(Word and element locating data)
= = = =

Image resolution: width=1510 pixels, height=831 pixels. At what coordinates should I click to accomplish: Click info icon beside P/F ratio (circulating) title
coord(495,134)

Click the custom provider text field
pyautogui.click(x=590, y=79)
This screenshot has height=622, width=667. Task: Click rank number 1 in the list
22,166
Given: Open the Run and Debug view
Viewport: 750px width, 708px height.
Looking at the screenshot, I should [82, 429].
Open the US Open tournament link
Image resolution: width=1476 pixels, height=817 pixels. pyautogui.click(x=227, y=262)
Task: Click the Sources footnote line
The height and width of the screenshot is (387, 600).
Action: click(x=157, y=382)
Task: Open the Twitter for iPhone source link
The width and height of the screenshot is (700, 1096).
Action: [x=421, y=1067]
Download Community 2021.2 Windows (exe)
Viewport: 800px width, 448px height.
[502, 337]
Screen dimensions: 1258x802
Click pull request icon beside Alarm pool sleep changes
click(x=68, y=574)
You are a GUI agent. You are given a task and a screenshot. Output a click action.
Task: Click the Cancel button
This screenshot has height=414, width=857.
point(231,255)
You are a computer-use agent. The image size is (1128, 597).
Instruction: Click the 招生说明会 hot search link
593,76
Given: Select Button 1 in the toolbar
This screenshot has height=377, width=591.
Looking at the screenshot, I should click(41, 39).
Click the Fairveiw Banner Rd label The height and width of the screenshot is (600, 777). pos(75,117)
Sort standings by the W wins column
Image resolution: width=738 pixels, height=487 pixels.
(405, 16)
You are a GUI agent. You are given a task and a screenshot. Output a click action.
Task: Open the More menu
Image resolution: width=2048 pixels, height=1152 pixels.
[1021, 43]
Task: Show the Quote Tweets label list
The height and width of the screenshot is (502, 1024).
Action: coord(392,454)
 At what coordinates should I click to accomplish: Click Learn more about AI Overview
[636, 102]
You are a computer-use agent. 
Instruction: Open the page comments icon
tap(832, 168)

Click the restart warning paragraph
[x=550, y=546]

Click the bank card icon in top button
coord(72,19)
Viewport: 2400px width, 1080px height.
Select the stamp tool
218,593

= = = =

Return the items above unchanged, starting at the line that contains "Open the US Open tournament link" and ending with the final line of the items.

__Expected answer__.
Open the US Open tournament link
Image resolution: width=1476 pixels, height=817 pixels. pyautogui.click(x=227, y=262)
Task: Click the Sources footnote line
The height and width of the screenshot is (387, 600).
Action: click(x=157, y=382)
Task: Open the Twitter for iPhone source link
The width and height of the screenshot is (700, 1096).
Action: [x=421, y=1067]
Download Community 2021.2 Windows (exe)
Viewport: 800px width, 448px height.
[502, 337]
Screen dimensions: 1258x802
Click pull request icon beside Alarm pool sleep changes
click(x=68, y=574)
You are a GUI agent. You are given a task and a screenshot. Output a click action.
Task: Click the Cancel button
This screenshot has height=414, width=857.
point(231,255)
You are a computer-use agent. The image size is (1128, 597).
Instruction: Click the 招生说明会 hot search link
593,76
Given: Select Button 1 in the toolbar
This screenshot has height=377, width=591.
Looking at the screenshot, I should click(41, 39).
Click the Fairveiw Banner Rd label The height and width of the screenshot is (600, 777). pos(75,117)
Sort standings by the W wins column
Image resolution: width=738 pixels, height=487 pixels.
(405, 16)
You are a GUI agent. You are given a task and a screenshot. Output a click action.
Task: Open the More menu
Image resolution: width=2048 pixels, height=1152 pixels.
[1021, 43]
Task: Show the Quote Tweets label list
The height and width of the screenshot is (502, 1024).
Action: coord(392,454)
 At what coordinates should I click to accomplish: Click Learn more about AI Overview
[636, 102]
You are a computer-use agent. 
Instruction: Open the page comments icon
tap(832, 168)

Click the restart warning paragraph
[x=550, y=546]

Click the bank card icon in top button
coord(72,19)
Viewport: 2400px width, 1080px height.
Select the stamp tool
218,593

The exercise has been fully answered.